The destruction of the Mesopotamian city of Ur around 2000 B.C. and the later decline of Indus metropolises such as Mohenjo-Daro might have spelled doom for a trading people. The market for precious goods such as lapis collapsed. There is no clear evidence of widespread warfare, though Shahr-i-Sokhta appears to have been destroyed by fire several times. But a combination of drought, changes in trade routes, and economic trouble might have led people to abandon their cities to return to a simpler existence of herding and small-scale farming.
The World in Between.
"As well known, in Grave 731 [Shahr-i-Sokhta], among many others objects, a chessboard typologically identical to the chessboards from the Ur [Mesopotamia] graves dated to the ED IIIa was found."
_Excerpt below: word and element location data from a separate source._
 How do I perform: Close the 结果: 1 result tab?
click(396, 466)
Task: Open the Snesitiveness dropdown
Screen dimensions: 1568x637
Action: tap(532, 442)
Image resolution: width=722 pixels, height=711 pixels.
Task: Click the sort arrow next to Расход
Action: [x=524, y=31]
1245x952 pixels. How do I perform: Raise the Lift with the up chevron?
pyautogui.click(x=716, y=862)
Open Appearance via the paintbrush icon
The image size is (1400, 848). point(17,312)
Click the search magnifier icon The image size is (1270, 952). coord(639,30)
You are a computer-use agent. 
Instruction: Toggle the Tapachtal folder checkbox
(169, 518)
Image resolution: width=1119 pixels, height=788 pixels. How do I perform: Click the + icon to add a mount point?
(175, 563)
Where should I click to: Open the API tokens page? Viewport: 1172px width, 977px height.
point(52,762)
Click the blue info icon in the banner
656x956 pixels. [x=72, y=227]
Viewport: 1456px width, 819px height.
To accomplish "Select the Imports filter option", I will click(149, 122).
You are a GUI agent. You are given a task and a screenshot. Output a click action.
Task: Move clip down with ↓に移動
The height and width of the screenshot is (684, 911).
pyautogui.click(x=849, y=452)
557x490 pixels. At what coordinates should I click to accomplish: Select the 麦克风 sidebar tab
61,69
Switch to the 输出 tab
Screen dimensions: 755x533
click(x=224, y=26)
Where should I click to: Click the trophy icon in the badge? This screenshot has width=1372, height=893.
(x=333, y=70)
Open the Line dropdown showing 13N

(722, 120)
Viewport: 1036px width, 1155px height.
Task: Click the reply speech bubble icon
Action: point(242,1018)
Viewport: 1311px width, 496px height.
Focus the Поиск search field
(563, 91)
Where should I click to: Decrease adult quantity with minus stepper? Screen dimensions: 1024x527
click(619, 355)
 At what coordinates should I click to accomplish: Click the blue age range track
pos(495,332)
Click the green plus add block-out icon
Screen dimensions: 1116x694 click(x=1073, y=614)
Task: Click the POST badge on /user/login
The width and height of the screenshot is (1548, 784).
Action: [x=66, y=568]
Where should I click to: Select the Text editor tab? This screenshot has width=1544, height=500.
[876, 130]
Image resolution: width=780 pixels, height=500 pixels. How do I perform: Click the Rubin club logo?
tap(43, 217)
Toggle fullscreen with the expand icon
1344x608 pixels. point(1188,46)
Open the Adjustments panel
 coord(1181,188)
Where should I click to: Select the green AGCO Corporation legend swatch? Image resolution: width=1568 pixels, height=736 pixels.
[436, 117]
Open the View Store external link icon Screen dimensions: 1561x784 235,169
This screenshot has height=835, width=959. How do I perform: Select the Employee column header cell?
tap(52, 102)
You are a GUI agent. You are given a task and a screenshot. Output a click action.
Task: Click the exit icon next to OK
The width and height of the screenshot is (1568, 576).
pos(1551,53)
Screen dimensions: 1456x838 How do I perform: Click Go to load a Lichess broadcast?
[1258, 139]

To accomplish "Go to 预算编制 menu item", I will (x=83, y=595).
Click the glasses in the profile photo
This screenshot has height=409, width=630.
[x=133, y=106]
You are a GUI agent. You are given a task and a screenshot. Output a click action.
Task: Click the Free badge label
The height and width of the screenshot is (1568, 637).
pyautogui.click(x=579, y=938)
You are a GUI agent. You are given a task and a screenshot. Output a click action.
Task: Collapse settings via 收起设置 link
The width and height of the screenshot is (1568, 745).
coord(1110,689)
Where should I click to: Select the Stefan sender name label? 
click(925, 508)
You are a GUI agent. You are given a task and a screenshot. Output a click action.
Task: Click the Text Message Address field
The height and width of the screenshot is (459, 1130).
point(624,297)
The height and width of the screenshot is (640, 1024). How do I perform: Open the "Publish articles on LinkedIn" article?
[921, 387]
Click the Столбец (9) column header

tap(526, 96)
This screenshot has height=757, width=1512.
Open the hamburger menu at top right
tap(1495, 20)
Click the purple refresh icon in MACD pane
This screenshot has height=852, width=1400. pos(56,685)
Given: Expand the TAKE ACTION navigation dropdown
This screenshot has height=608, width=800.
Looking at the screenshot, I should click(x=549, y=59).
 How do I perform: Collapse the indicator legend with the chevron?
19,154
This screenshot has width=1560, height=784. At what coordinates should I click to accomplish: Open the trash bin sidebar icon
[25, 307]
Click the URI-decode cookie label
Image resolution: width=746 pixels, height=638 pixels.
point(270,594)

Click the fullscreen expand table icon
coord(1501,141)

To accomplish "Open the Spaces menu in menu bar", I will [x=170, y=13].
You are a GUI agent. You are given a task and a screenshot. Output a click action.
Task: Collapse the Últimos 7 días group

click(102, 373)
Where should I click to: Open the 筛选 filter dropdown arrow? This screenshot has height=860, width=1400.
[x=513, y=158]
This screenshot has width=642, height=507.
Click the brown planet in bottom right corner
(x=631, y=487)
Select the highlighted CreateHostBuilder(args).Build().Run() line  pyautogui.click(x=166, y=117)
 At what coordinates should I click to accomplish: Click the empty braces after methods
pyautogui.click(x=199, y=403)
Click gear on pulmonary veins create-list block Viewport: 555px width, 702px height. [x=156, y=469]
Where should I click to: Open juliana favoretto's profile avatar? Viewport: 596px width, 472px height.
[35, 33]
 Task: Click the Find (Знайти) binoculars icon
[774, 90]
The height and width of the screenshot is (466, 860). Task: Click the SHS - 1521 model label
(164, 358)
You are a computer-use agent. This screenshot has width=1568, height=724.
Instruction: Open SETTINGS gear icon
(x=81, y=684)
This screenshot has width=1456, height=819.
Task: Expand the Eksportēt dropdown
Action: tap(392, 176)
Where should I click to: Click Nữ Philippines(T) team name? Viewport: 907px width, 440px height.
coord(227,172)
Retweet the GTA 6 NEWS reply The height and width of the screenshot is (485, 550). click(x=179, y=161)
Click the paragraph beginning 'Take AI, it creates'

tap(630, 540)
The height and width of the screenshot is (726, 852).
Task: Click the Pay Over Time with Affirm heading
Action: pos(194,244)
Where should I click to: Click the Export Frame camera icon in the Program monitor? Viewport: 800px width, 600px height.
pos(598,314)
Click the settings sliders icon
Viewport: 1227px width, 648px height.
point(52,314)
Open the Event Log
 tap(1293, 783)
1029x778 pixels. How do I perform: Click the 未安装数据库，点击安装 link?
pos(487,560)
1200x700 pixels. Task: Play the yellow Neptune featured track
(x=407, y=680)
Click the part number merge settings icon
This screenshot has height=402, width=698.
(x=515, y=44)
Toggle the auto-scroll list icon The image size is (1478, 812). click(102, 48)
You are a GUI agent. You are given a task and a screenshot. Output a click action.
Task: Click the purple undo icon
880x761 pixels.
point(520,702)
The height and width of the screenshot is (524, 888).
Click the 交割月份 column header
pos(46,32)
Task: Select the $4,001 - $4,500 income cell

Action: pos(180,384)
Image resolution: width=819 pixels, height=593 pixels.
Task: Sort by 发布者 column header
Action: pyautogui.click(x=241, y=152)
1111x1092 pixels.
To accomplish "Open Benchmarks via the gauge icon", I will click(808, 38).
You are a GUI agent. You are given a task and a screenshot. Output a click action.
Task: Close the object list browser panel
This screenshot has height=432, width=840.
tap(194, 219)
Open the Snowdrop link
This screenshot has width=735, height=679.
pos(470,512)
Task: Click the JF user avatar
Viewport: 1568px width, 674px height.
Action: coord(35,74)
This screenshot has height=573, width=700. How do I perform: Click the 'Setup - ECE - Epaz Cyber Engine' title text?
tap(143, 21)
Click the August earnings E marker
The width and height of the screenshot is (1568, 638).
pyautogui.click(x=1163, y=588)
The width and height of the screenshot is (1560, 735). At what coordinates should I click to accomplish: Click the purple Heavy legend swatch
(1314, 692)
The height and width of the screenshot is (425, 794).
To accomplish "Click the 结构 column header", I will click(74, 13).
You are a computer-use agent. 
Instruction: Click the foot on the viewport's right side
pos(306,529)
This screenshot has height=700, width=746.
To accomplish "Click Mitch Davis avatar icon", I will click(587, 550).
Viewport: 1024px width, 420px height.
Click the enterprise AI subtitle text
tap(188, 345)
Shahr-i Sokhta Revised Sequence
Further recommended reading:
Shahr-i Sokhita and the Chronology of the Indo-Iranian Regions
Jiroft culture, Iran c. 3,000BC:
> Administrative state...your definition still makes
> no sense. It ok. I made the point, no need to
If you do not understand what I am saying at this point the fault is yours. So, I agree, no need to "rehash" i.e. me repeat myself yet again. You are the one hung up on this state sponsored takeover which you are trying to impose on me which I have never suggested if only the opposite.
I think we are done here.
Edited 4 time(s). Last edit at 25-Nov-16 00:55 by Thanos5150.